The people always elects men swayed by real or simulated passion. These will either always remain in a state of frenzied excitement, and they are the great majority, or they will become moderate men, largely disqualified and handicapped, as we have above shown, for their new career. The vast majority of these sentimentalists rush into politics instead of studying them with deliberation, judgment and wisdom. The canons of good government as above set out are entirely subverted. The law does not control and restrain the passions of the populace. Legislation becomes little more than an expression of their frenzy, a series of party measures levelled by one faction against the other. The introduction of a bill is a challenge; the passing of an act is a victory; definitions which at once damn the legislator, and convict the system.
[A] Characters in Montesquieu's Lettres Persanes. Letter cxxix.
[CHAPTER V.]
LAWS UNDER DEMOCRACY.
The truth of my contention is proved by the fact that nowadays all our laws are emergency laws, a thing that no law should ever be. Montesquieu advised people to be very chary and to think twice before they destroyed old laws or pulled down an old house to run up a tent, but his advice is completely ignored.
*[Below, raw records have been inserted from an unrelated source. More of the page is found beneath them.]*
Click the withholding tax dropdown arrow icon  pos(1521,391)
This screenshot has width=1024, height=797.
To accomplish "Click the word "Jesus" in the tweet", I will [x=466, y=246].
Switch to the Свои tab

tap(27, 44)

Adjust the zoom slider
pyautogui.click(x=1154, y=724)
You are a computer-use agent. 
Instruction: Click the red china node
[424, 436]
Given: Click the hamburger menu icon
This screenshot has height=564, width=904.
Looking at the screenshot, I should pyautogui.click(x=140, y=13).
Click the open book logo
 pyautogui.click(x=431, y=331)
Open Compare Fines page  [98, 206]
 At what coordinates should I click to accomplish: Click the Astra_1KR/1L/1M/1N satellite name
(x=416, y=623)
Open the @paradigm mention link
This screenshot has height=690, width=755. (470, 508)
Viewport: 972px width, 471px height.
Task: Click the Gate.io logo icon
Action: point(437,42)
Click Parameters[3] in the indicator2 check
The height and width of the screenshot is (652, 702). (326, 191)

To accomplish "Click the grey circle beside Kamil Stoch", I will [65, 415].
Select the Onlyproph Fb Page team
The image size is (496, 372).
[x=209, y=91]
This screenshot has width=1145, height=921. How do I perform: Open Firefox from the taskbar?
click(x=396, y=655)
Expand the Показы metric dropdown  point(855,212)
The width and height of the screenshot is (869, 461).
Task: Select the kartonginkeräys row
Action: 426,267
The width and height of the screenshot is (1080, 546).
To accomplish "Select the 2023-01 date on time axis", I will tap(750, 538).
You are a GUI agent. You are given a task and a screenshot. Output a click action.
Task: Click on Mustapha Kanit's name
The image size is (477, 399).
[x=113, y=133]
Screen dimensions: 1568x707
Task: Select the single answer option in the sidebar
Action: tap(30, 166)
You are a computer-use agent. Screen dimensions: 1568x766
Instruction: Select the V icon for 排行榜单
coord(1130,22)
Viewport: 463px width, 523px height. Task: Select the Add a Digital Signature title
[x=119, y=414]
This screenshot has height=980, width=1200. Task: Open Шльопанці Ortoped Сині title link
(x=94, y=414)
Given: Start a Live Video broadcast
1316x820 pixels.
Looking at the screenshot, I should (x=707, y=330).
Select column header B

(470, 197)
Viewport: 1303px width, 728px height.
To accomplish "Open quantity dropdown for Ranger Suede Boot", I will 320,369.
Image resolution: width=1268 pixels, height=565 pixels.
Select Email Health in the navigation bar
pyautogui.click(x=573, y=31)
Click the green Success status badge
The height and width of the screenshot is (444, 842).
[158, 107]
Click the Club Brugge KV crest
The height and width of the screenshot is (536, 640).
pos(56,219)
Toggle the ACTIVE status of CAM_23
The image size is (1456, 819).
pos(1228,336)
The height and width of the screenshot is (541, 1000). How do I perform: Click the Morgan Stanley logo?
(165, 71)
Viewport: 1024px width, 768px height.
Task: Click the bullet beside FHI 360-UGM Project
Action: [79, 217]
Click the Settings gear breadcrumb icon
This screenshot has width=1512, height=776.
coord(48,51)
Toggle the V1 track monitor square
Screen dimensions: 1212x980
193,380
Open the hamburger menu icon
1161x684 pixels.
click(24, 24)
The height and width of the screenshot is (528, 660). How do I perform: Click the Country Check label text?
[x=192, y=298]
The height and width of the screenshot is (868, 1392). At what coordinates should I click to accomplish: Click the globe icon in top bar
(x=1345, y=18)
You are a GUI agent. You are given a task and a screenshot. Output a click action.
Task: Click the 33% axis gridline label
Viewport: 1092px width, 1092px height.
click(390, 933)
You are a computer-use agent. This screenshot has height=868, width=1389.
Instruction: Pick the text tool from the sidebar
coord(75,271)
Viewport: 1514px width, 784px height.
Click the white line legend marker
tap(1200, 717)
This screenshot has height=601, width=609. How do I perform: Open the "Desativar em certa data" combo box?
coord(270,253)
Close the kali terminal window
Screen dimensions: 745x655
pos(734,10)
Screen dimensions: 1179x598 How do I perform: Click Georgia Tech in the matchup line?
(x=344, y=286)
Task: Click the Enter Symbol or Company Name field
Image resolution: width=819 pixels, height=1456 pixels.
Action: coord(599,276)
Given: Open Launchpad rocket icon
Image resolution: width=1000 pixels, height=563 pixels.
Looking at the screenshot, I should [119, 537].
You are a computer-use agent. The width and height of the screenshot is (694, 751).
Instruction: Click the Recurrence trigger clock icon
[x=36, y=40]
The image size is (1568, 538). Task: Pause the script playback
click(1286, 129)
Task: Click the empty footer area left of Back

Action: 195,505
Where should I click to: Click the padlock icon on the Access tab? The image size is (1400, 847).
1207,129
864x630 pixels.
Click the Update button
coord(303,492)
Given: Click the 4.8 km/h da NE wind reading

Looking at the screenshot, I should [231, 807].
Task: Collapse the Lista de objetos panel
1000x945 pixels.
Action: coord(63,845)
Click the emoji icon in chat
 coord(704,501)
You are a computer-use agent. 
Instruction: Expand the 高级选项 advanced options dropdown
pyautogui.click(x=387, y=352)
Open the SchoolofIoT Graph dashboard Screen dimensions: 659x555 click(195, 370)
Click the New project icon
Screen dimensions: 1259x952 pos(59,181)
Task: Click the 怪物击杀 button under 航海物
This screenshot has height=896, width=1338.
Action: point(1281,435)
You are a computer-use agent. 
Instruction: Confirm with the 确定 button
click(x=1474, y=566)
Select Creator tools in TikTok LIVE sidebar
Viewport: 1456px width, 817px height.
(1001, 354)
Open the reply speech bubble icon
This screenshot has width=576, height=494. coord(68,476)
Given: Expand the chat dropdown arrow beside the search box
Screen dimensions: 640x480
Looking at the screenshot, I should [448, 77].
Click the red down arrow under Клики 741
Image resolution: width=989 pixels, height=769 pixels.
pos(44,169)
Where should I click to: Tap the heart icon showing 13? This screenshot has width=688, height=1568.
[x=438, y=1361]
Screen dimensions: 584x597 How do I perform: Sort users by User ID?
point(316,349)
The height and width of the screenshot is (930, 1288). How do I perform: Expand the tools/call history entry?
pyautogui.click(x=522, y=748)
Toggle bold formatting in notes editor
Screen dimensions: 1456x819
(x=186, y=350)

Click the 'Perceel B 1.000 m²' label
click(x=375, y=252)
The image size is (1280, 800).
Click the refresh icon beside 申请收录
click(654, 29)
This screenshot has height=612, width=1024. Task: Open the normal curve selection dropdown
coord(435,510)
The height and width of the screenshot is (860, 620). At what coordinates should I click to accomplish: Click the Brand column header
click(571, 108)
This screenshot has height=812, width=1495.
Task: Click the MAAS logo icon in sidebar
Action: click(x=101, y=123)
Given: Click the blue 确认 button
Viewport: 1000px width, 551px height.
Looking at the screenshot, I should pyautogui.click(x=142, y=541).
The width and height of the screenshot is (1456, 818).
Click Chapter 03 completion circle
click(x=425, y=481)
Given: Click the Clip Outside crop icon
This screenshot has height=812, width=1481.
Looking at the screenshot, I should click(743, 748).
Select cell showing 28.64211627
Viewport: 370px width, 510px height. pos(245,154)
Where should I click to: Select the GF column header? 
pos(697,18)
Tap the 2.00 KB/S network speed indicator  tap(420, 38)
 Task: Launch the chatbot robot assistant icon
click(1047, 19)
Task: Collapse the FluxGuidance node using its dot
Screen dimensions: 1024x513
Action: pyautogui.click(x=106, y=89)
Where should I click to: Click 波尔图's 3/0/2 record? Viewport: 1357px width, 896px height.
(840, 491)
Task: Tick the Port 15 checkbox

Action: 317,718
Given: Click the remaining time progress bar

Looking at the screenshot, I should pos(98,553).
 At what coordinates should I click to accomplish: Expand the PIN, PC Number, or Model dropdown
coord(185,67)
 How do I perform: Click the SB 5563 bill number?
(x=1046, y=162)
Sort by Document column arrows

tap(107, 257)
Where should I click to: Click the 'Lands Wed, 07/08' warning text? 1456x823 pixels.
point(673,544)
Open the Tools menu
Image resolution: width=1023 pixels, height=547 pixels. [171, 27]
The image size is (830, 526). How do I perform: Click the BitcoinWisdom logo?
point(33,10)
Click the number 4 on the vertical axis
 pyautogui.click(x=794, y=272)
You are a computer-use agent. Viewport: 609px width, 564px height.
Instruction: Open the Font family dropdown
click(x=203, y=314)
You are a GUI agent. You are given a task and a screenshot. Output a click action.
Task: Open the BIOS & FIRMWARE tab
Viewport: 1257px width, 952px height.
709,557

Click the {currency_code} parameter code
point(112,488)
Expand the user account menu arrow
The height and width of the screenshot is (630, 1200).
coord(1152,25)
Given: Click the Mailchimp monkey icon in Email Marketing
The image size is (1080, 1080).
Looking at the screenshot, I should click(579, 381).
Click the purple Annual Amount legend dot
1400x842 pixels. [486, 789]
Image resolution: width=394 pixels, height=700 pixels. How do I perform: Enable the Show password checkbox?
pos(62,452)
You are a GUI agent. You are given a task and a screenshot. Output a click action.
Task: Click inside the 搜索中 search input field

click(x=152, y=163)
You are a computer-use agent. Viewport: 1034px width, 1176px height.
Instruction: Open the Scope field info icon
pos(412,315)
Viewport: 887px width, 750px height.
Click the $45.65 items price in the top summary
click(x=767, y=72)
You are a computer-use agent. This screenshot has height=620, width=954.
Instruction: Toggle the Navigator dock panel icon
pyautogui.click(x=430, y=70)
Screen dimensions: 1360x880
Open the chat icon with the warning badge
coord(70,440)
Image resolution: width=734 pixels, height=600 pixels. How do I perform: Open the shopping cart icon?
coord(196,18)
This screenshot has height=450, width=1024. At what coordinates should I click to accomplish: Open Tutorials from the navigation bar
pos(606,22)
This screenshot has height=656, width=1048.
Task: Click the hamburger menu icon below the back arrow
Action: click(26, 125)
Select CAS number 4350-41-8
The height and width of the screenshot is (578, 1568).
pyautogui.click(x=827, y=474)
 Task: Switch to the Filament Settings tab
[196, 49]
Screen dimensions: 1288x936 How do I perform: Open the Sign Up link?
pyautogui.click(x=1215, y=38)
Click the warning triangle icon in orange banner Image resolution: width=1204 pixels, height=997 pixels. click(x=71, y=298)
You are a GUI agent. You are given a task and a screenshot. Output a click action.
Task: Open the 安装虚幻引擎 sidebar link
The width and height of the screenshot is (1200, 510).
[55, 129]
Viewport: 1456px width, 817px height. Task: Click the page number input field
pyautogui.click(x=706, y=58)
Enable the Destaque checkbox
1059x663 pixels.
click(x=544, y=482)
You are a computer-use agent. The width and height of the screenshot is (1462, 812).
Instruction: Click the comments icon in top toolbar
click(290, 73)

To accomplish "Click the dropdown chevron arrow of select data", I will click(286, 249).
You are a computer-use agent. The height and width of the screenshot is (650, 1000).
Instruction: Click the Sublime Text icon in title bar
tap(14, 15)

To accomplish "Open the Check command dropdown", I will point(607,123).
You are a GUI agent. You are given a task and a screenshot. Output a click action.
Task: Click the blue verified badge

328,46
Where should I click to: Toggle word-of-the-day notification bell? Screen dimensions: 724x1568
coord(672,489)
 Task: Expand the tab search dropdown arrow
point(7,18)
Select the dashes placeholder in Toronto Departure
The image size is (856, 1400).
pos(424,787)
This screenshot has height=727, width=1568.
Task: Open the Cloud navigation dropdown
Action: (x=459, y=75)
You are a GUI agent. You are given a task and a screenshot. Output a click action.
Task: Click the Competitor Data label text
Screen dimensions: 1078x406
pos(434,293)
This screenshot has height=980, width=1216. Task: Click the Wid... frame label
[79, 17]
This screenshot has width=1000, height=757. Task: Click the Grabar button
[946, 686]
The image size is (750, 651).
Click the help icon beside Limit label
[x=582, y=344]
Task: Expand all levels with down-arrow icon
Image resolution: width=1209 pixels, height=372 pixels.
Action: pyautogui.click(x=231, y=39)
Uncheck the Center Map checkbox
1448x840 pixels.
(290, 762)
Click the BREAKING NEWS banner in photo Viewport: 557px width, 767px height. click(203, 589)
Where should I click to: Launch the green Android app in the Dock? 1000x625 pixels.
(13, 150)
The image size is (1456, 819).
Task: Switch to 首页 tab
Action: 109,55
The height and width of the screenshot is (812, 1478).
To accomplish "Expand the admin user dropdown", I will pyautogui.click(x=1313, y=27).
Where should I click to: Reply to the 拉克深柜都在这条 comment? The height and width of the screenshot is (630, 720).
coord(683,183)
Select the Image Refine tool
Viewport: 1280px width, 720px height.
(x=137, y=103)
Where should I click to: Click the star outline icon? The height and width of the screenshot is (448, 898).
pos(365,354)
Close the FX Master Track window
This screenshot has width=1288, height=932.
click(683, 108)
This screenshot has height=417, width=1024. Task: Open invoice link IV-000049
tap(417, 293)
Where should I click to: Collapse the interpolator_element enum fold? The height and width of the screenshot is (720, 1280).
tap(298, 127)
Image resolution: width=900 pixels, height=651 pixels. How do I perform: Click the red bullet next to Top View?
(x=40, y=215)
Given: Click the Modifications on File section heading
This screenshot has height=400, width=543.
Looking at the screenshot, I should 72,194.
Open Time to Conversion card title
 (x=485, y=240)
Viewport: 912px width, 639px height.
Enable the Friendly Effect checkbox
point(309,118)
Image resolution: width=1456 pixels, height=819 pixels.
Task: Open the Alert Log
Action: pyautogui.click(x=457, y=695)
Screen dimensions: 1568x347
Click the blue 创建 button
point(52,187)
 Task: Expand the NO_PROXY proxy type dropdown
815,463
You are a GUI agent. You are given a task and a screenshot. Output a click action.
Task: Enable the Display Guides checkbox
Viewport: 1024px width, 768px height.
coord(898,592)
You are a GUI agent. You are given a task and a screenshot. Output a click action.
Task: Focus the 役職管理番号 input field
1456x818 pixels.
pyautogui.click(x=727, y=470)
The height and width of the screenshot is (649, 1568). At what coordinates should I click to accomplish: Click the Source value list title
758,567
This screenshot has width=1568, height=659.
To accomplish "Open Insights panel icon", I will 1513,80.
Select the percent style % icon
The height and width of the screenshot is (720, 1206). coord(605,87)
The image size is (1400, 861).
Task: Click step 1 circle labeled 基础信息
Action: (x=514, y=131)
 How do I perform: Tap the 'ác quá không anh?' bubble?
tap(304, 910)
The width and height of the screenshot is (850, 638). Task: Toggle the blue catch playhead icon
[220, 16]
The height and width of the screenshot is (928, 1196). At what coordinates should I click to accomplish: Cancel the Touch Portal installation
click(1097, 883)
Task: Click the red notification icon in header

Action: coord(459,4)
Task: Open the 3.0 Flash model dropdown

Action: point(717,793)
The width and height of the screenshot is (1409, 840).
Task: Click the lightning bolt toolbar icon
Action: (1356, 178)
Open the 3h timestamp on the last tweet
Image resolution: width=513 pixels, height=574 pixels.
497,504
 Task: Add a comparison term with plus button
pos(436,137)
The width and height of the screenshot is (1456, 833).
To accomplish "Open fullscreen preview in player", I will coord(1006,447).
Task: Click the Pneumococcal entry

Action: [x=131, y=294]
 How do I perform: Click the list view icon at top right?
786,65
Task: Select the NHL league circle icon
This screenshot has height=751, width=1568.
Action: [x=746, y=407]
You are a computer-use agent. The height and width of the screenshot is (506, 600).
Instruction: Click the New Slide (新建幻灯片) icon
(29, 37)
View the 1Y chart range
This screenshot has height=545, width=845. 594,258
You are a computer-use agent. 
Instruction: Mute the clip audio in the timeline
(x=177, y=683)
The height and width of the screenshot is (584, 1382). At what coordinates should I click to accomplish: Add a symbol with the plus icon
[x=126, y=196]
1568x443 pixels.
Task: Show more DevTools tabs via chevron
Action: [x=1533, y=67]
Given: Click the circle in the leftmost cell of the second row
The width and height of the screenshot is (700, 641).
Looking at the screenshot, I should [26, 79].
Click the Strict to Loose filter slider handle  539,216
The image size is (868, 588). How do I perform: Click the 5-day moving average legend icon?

New laws are made for every change in the weather, for every little daily incident in politics. We are getting used to this hand-to-mouth legislation. Like the barbarian warrior, of whom Demosthenes tells us, who always protected that portion of his person which had just received a blow, holding his shield up to his shoulder, when his shoulder had been struck, down again to his thigh when the blow fell there, the dominant faction only makes laws to protect itself against an adversary who is, or is thought to be, already in the field, or it introduces a hurried, ill-digested reform under the pressure of an alleged scandal.
If an aspirant to the tyranny, as they used to say in Athens, is nominated deputy in too many constituencies, instantly a law is passed prohibiting multiple candidatures. For the same reason, for fear of the same man, scrutin de liste is hurriedly replaced by scrutin d'arrondissement.[B]
If an accused woman is supposed to have been ill-treated at her examination, taken too abruptly before the interrogatory of the president, or if the counts are ineptly set out by the public prosecutor, instantly the whole of the criminal procedure is radically reformed.
It is the same everywhere. The legislative workshops turn out only "the latest novelties" of the season. Or perhaps a newspaper would be a still better simile. First there is the 'interpellation,'[C] once at least every day; that corresponds to the leading article. Then there are questions for ministers on this, that and the other trivial occurrence; that is the serial or short story. Then there is a bill brought in about something that happened the night before, that is the special article. Then some deputy assaults his neighbour, this is the general news column.